Up to 20 AMBIGUOUS-confidence edges, listed as source -> target (relation) [AMBIGUOUS], with a count of any beyond the first 20. These are the relationships the extractor was least sure about and that most reward a human review.

Knowledge Gaps

Quality flags that suggest where the graph may be incomplete:

• Isolated nodes: nodes with at most one connection (possible missing edges or undocumented components), up to five named.
• Thin communities: the count of communities smaller than three nodes that were omitted from the Communities list.
• High ambiguity: flagged when AMBIGUOUS edges are 20% or more of all edges.
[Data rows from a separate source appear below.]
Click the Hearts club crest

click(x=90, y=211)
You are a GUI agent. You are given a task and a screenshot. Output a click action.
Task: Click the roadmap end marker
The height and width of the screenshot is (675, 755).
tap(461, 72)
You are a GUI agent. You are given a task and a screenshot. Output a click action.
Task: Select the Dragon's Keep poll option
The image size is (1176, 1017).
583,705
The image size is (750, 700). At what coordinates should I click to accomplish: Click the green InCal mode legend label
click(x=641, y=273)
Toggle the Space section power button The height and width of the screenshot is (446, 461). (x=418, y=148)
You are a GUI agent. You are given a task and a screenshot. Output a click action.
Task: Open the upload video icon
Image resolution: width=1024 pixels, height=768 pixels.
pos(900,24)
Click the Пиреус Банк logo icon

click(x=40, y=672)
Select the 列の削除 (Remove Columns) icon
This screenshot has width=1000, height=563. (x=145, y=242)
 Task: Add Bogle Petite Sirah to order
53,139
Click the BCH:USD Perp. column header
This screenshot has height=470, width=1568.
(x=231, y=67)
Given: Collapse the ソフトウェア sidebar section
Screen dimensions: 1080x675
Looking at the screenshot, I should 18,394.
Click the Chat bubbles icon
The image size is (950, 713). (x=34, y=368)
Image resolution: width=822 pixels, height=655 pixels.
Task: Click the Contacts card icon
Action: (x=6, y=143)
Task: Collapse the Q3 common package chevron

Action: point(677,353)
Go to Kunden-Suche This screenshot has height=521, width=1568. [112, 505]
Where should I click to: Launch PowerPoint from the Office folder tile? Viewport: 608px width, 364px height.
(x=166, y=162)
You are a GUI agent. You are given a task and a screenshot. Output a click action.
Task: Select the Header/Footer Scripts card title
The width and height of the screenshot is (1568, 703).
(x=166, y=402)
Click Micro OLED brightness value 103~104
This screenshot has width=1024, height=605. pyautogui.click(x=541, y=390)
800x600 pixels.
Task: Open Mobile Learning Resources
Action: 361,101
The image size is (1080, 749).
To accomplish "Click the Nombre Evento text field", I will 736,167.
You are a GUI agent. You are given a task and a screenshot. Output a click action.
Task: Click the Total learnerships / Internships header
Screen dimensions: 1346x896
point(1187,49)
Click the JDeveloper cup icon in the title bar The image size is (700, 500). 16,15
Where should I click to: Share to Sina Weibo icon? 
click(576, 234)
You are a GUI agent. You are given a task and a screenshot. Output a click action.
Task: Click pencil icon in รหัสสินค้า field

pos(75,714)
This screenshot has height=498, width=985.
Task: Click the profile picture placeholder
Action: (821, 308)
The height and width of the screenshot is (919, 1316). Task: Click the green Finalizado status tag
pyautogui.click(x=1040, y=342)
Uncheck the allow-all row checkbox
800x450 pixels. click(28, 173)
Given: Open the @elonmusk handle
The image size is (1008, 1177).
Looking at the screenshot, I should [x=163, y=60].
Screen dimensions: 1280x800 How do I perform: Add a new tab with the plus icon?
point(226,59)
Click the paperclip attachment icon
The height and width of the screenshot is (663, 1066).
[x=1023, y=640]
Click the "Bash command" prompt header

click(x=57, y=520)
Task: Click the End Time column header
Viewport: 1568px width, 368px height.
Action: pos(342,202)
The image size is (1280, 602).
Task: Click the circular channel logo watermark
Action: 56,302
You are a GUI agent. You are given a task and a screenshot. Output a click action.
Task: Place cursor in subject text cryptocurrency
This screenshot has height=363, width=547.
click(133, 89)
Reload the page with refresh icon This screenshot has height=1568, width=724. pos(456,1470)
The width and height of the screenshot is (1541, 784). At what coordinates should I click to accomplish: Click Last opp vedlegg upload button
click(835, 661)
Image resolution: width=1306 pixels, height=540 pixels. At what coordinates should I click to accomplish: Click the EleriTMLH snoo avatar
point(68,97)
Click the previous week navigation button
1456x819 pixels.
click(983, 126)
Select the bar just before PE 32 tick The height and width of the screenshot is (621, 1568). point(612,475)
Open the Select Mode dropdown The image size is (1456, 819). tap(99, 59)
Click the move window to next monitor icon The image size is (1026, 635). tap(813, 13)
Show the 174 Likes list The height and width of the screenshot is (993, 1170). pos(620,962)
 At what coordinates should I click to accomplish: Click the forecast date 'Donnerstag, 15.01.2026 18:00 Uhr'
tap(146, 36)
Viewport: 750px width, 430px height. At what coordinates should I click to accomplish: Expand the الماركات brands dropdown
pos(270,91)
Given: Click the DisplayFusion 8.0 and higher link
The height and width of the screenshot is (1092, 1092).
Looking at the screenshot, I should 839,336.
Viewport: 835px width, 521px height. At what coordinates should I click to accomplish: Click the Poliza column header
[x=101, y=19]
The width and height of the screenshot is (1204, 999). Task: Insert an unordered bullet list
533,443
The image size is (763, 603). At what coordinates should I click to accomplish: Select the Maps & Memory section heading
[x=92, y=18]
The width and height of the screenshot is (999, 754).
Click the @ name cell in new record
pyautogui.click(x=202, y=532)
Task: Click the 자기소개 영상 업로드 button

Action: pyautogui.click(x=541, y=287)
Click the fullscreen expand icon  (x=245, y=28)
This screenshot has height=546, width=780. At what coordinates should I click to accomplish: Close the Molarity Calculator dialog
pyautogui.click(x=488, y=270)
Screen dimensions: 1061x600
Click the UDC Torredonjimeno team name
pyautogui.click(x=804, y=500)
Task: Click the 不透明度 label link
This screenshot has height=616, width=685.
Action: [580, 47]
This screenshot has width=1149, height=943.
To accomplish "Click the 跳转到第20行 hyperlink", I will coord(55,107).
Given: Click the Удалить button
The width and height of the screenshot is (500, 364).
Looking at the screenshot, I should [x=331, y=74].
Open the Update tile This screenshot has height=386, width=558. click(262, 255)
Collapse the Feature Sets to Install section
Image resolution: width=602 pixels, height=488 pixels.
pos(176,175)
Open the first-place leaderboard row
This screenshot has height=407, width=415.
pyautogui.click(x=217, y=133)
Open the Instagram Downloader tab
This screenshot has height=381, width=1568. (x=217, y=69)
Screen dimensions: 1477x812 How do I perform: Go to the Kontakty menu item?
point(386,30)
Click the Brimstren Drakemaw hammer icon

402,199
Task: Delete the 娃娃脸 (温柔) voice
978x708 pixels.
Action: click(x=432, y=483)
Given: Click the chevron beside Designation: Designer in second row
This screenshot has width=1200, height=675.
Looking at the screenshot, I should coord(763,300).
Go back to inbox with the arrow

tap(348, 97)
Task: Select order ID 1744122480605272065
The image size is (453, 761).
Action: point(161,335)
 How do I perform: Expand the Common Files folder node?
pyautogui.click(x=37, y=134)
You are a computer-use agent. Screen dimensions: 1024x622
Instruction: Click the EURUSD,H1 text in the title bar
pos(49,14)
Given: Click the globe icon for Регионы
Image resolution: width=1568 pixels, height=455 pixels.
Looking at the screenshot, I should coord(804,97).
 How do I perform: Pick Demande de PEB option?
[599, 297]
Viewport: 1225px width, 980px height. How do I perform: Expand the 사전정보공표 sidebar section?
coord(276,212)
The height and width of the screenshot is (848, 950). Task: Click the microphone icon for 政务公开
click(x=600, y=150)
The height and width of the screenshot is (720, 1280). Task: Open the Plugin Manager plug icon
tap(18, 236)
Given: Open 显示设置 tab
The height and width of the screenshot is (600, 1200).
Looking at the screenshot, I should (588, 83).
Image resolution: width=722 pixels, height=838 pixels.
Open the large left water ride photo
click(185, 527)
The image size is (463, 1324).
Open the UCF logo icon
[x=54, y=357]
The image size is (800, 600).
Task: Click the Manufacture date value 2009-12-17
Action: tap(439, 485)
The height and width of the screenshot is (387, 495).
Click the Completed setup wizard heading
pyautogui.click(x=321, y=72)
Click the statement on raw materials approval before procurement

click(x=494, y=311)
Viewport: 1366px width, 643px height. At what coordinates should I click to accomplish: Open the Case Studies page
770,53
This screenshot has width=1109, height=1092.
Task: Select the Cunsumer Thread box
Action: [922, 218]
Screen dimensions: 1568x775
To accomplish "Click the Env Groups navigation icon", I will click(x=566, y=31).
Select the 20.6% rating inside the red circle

If there are no isolated nodes, no thin communities, and ambiguity is under 20%, this section reports None.

Centrality (betweenness)

Bridge detection in Suggested Questions and the no-community surprise fallback use Brandes betweenness centrality, computed unweighted and undirected:

• Node betweenness matches the standard normalized betweenness centrality. On graphs over 1000 nodes it is approximated from a deterministic sample of source nodes (the first 100 in sorted-id order) and rescaled, so it stays fast and reproducible without randomness.
• Edge betweenness is the normalized edge variant and uses every source node; callers bound the graph size before invoking it (the edge-betweenness surprise fallback is skipped above 5000 nodes).

Entity deduplication

Before analysis, near-duplicate non-code entities can be merged so the same concept does not appear as several nodes. The pipeline normalizes labels, gates on Shannon entropy, blocks candidate pairs with MinHash/LSH, verifies with Jaro-Winkler similarity, boosts same-community pairs, and merges via union-find, rewiring edges onto the surviving node.

Code symbols are never label-merged: a code node's identity is its fully-qualified id (already collapsed by id), and two same-named symbols in different files are deliberately kept distinct. Deduplication only acts on non-code document/concept nodes.

Pairs whose similarity lands in an ambiguous band (too similar to ignore, too different to auto-merge) are surfaced for resolution. The default offline tiebreaker confirms only safe merges (labels that are the same multiset of words, such as a reordering); genuinely ambiguous pairs are left for an LLM (--semantic) or human. See [Semantic-Analysis].

See also

• [Commands] for extract and export report.
• [Visualizations] for the graph rendering formats.
• [Output-Formats] for the underlying graph shape.
• [Querying] for per-node lookups.
• [Incremental-Updates] for stable community ids across rebuilds.